Parmi elles, Mélanie, agressée à 14 ans en 1997, se disait à la fois "stressée" et "impatiente" juste avant l'ouverture de l'audience. Même si elle n'espère pas "la vérité", elle compte sur le procès pour se "reconstruire après". "J'ai cru longtemps qu'il était là, en bas de chez moi, en train de me surveiller et puis qu'il allait finir son travail parce qu'il m'avait dit qu'il me tuerait si je criais", se remémore-t-elle, retenant ses larmes.

Au micro d'Europe 1, Valérie regrette le manque d'explications fournies par l'accusé. "En fait, il dit ce qu'il a toujours dit à tout le monde. Il a besoin de dire des choses mais apparemment il ne peut pas s'exprimer ou alors il ne veut pas. Mais nous non plus, on n'a pas d'explications or c'est ce que l'on est venu chercher. On ne veut ni pardon, ni excuse. Ce qu'il a fait ne pourra pas être défait", considère-t-elle. 

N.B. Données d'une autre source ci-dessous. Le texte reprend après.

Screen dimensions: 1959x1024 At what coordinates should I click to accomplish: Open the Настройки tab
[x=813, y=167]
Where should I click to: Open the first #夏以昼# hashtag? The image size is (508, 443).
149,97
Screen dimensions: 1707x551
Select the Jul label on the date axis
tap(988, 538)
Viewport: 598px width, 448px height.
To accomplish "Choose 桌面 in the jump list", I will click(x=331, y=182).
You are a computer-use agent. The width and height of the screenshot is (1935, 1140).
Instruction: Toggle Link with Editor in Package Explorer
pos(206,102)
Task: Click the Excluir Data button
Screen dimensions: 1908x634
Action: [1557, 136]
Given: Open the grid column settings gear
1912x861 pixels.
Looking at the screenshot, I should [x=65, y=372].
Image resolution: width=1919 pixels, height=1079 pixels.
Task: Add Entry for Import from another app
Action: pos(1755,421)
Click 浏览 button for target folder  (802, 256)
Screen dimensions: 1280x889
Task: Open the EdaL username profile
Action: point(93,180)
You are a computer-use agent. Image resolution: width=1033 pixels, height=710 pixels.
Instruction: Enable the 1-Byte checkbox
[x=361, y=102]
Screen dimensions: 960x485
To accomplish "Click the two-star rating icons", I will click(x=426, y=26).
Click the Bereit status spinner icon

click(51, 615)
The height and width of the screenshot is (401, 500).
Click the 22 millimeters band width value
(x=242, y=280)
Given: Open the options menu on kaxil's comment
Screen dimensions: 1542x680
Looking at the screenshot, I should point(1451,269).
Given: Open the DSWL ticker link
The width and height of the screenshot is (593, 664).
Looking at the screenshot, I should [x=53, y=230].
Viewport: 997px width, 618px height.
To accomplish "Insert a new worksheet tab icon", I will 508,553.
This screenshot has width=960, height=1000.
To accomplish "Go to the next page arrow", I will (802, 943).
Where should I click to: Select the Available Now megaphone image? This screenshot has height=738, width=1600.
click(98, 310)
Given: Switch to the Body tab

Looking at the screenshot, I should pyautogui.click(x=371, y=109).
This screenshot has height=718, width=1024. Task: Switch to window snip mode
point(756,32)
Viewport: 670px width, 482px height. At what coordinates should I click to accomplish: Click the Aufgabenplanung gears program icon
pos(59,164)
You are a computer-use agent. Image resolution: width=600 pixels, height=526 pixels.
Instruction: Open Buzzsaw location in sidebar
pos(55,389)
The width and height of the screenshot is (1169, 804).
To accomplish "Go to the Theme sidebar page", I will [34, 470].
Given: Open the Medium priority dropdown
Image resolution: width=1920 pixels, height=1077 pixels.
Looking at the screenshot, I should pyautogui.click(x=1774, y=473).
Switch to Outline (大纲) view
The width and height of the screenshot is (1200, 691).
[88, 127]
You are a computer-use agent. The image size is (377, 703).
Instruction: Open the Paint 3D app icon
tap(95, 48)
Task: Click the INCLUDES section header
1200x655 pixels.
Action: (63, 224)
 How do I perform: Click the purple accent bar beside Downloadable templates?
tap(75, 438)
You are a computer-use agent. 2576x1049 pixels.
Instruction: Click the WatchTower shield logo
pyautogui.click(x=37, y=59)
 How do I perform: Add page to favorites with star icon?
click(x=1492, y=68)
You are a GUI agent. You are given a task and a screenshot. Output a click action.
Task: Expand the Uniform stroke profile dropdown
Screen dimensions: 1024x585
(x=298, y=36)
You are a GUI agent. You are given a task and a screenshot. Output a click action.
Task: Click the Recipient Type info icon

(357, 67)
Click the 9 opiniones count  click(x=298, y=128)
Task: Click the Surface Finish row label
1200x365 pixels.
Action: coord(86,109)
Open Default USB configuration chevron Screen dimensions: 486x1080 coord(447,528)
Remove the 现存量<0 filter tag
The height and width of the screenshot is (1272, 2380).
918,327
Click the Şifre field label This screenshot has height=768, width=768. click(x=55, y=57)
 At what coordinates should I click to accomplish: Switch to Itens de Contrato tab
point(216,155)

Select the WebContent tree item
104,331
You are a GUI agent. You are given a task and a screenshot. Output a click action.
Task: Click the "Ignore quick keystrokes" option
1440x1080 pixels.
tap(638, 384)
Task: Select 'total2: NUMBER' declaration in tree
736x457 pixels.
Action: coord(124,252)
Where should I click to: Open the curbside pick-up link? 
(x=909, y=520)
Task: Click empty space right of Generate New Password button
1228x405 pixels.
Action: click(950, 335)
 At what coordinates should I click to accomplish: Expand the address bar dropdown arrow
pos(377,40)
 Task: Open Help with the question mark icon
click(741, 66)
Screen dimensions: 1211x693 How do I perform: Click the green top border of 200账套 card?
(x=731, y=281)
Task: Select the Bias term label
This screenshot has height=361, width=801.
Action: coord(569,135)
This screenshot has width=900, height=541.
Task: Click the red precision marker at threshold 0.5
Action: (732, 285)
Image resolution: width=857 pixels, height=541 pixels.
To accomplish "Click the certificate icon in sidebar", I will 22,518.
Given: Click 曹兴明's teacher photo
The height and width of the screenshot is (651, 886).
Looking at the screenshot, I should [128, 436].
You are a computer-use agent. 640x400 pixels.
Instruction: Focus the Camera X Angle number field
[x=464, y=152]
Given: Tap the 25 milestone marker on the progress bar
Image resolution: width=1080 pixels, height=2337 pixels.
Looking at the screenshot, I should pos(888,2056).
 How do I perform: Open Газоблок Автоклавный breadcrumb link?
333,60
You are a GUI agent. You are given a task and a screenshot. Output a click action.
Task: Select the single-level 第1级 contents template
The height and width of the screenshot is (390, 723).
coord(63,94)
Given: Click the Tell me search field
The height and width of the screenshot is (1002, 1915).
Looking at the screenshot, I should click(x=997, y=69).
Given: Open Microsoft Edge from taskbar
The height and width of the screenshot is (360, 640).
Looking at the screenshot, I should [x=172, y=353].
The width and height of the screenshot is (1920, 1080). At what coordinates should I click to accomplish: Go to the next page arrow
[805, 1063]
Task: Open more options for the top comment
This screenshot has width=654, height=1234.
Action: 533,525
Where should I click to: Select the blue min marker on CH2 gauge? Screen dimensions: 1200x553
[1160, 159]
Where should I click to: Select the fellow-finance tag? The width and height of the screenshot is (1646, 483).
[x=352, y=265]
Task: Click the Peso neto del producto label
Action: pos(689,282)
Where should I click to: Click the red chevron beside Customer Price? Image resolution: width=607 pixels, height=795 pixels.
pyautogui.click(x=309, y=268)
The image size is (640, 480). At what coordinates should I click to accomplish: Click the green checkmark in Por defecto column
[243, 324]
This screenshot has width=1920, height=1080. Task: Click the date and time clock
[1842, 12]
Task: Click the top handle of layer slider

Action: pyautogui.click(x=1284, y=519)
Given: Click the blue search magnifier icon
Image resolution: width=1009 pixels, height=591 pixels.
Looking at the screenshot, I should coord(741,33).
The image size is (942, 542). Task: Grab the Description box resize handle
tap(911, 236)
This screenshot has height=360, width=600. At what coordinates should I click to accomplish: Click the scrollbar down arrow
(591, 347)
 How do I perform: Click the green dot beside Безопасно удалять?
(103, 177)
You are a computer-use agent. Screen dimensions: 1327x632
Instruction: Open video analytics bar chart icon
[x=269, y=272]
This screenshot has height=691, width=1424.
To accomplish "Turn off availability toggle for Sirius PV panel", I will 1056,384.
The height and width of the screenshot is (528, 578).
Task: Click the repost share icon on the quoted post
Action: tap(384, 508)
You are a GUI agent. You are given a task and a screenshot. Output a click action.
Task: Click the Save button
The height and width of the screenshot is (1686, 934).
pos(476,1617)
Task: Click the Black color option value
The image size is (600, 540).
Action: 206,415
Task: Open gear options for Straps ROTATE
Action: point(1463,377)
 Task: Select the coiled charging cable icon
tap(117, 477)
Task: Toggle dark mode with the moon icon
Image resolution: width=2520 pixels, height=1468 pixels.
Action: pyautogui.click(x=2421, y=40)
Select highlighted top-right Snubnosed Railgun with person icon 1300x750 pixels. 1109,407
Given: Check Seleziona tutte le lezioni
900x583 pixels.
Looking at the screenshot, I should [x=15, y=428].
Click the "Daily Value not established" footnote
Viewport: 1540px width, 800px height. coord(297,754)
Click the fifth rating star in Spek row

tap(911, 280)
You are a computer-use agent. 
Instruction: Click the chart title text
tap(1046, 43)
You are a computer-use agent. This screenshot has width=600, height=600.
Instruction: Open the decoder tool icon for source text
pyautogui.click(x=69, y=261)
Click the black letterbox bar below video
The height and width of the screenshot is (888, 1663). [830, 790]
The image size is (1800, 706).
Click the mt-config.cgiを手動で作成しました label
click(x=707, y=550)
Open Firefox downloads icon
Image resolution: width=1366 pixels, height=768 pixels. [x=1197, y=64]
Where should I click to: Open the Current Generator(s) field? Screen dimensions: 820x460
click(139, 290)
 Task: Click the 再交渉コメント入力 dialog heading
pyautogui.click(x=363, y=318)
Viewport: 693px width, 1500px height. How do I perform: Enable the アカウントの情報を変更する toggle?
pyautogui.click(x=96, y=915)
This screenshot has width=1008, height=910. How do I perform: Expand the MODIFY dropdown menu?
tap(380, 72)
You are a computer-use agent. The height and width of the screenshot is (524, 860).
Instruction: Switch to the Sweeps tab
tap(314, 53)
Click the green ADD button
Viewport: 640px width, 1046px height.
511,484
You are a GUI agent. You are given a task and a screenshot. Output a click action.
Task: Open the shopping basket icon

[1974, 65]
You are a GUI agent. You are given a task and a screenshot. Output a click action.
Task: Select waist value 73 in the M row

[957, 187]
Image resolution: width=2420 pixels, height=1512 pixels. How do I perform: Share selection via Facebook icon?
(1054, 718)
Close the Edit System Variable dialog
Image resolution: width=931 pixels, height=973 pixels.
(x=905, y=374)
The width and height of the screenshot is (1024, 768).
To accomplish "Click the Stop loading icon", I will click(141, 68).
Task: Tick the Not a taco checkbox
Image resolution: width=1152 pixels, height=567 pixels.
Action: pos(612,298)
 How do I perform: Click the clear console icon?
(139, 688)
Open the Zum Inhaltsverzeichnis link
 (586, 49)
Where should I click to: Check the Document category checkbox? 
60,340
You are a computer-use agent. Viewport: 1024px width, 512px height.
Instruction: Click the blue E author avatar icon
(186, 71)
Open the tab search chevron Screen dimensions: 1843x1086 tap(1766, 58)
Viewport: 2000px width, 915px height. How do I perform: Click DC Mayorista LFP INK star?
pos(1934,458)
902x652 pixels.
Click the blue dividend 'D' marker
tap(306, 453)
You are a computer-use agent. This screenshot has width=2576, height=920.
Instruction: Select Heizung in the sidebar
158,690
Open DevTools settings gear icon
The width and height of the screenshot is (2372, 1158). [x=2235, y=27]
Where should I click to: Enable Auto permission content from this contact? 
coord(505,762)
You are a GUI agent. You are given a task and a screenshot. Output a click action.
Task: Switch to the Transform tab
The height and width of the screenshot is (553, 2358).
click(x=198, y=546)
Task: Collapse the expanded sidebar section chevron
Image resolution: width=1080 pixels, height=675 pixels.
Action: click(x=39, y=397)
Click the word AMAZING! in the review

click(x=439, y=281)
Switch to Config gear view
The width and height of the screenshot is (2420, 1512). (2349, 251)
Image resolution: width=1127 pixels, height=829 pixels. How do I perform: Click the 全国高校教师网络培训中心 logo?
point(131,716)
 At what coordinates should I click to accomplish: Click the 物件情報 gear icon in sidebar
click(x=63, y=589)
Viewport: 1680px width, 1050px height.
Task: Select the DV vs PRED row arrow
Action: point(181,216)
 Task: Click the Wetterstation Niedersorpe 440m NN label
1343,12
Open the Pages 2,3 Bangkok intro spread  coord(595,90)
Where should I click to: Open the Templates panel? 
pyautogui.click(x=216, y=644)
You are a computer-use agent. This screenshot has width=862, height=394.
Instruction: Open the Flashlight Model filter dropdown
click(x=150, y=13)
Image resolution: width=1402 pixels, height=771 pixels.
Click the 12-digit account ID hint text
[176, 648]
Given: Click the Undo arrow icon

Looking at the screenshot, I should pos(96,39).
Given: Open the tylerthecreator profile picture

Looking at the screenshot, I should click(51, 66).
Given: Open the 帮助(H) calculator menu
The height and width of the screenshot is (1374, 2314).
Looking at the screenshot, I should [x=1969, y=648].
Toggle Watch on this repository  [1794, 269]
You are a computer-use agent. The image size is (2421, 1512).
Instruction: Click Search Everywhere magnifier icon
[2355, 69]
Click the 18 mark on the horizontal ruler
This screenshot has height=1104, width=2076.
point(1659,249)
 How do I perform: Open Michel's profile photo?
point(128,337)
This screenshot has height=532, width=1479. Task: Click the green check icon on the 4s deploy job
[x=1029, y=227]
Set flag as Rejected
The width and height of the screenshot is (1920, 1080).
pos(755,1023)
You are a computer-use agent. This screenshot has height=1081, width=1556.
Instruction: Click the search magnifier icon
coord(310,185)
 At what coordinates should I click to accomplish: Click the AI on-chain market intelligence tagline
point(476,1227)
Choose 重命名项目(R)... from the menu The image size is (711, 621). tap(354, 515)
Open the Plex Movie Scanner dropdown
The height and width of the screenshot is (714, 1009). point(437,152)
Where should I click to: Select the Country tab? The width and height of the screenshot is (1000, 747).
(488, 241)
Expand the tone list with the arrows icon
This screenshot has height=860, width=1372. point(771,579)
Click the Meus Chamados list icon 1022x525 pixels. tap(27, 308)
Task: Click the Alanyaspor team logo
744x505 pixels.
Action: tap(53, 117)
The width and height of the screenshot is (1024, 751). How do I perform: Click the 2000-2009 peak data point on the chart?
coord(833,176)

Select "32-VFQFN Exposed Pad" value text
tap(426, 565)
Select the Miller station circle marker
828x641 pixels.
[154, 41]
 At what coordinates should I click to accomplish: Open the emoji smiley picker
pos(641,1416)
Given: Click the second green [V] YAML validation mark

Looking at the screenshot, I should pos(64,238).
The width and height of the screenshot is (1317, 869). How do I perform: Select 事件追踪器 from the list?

Le président du tribunal a souligné en début d'audience que trois psychologues étaient présents dans la salle "à disposition des victimes qui en auraient besoin". Le terrain de chasse imputé au "violeur de la Sambre" s'étend sur un rayon de moins de 30 km autour de cette rivière, qui traverse la frontière franco-belge.

La police avait multiplié les investigations

L'enquête, tentaculaire, débute fin 1996 avec la plainte pour viol, le long d'une voie rapide à Maubeuge, d'une femme de 28 ans : un homme est sorti de l'ombre, lui a demandé s'il lui "avait fait peur", avant de l'entraîner dans un taillis. Son sperme est trouvé dans l'herbe. D'autres agressions suivent, presque toujours à l'aube, en hiver, généralement sur la voie publique. Même mode opératoire : l'homme les saisit par derrière, les étrangle avec l'avant-bras ou un lien, pour les traîner à l'écart. Il les menace, souvent à l'aide d'un couteau. Plusieurs diront avoir "vu la mort".

La police multiplie les investigations des années durant, compare les ADN, quadrille la zone, sans succès. Un premier non-lieu est prononcé en 2003. L'affaire rebondit en 2006 après des agressions en Belgique. D'autres plaintes plus anciennes sont alors rapprochées du dossier. Mais le coupable demeure introuvable. Type européen, brun, taille moyenne: "on avait un signalement banal, une voiture banale", et surtout "un ADN qui ne matchait pas", l'individu n'étant pas connu des services, se souvient Romuald Muller, directeur zonal de la police judiciaire de Lille.

Scala avait avoué une quarantaine d'agressions

La traque tourne en rond. Jusqu'à l'agression d'une adolescente en février 2018 à Erquelinnes (Belgique). La vidéosurveillance capture une Peugeot 206. Son conducteur, Dino Scala, père de cinq enfants, est arrêté quelques semaines plus tard à Pont-sur-Sambre. Son entourage, stupéfait, le décrit comme "gentil". Couteau, cordelettes, gants sont retrouvés lors des perquisitions. Son ADN est présent sur plusieurs scènes de crime.

En garde à vue, il avouera une quarantaine d'agressions, invoquant des "pulsions" incontrôlables, mais en conteste "une quinzaine", selon son avocate. L'enquête dessine le profil d'un "prédateur" à la vie "organisée autour" de ses crimes. "J'observais où les femmes passaient". "J'aime être furtif, me dissimuler", avouera-t-il pendant l'instruction, évoquant, déja, une "nature de chasseur".